Chemotherapy doses were reduced according to toxicities and the p

Chemotherapy doses were reduced according to toxicities and the patient’s performance status. Specific dose modification schemes for the subsequent cycle were left to the discretion of treating selleck kinase inhibitor oncologist. Five patients (18.5%) in the validation group received oral capecitabine (Xeloda; Roche, Basel, Switzerland; 1250mgm?2 twice a day for 2 weeks) instead of intravenous infusion of fluorouracil. Time to progression was measured from the initiation of chemotherapy to the progressive disease. In patients without any measurable lesions, time to progression was measured to the time when a change in therapy was required because unmeasurable lesions (such as ascites) unequivocally progressed. Gene expression and CGH microarray analyses Tissue samples were collected and processed for RNA and DNA extraction as described previously,8 only if samples contained at least 50% tumor cells.

Affymetrix (Santa Clara, CA, USA) HG-U133A gene expression microarray data were analyzed with survival analysis algorithms of BRB-ArrayTools (version 3.6, National Cancer Institute, http://linus.nci.nih.gov/BRB-ArrayTools.html).9 The survival risk groups were constructed using a predictive index based on the supervised principal component method of Bair and Tibshirani.10 A three-gene predictive index percentile was generated based on the weighted average of the log intensities of the three genes (FGFR2 (211401_s_at), EGFR (210984_x_at) and c-MYC (202431_s_at)), using a proportional hazards regression on the first two principal components of the log intensities of those three genes, in which a high value of the predictive index corresponds to a high risk of death.

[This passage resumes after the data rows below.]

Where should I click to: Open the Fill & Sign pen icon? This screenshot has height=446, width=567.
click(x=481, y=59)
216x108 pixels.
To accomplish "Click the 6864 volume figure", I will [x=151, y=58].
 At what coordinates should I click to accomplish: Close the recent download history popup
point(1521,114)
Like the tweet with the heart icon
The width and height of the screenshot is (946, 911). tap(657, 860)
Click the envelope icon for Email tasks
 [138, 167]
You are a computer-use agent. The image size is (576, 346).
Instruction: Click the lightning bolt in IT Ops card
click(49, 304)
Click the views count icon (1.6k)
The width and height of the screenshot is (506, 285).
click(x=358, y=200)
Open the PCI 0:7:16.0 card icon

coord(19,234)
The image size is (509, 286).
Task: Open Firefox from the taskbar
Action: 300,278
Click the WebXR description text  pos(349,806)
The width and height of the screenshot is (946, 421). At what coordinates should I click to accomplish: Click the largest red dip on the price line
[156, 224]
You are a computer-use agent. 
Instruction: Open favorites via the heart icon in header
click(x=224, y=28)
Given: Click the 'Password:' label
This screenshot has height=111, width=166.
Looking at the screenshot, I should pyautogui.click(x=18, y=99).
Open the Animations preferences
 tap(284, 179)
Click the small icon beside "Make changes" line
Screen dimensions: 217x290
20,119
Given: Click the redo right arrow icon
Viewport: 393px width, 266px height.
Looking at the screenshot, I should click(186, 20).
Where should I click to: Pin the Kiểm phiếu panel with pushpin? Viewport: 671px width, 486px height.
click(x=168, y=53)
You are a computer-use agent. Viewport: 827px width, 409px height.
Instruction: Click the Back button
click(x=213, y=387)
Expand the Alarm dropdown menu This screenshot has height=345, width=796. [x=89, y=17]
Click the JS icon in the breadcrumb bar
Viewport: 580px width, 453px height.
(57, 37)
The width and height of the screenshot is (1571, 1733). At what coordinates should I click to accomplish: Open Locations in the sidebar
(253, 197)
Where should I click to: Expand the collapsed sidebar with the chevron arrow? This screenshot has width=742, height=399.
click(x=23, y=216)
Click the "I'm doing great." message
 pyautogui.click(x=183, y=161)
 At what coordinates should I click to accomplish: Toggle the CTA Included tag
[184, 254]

If the predictive index of a sample in the validation set corresponded to the median predictive index of the training set, the sample was assigned a 50% predictive index. We specified the number of risk groups as 2 (high and low) and the predictive index percentile for defining the two risk groups as 67%, using a 67.1% rate of clinical benefit (partial response and stable disease) and 32.9% rate of progressive disease in the training set. We also performed Cox regression analyses using this three-gene predictive index percentile as a continuous variable, in which HRs for survival were calculated according to each percentile increase in three-gene predictive index percentile (from 0 to 100%).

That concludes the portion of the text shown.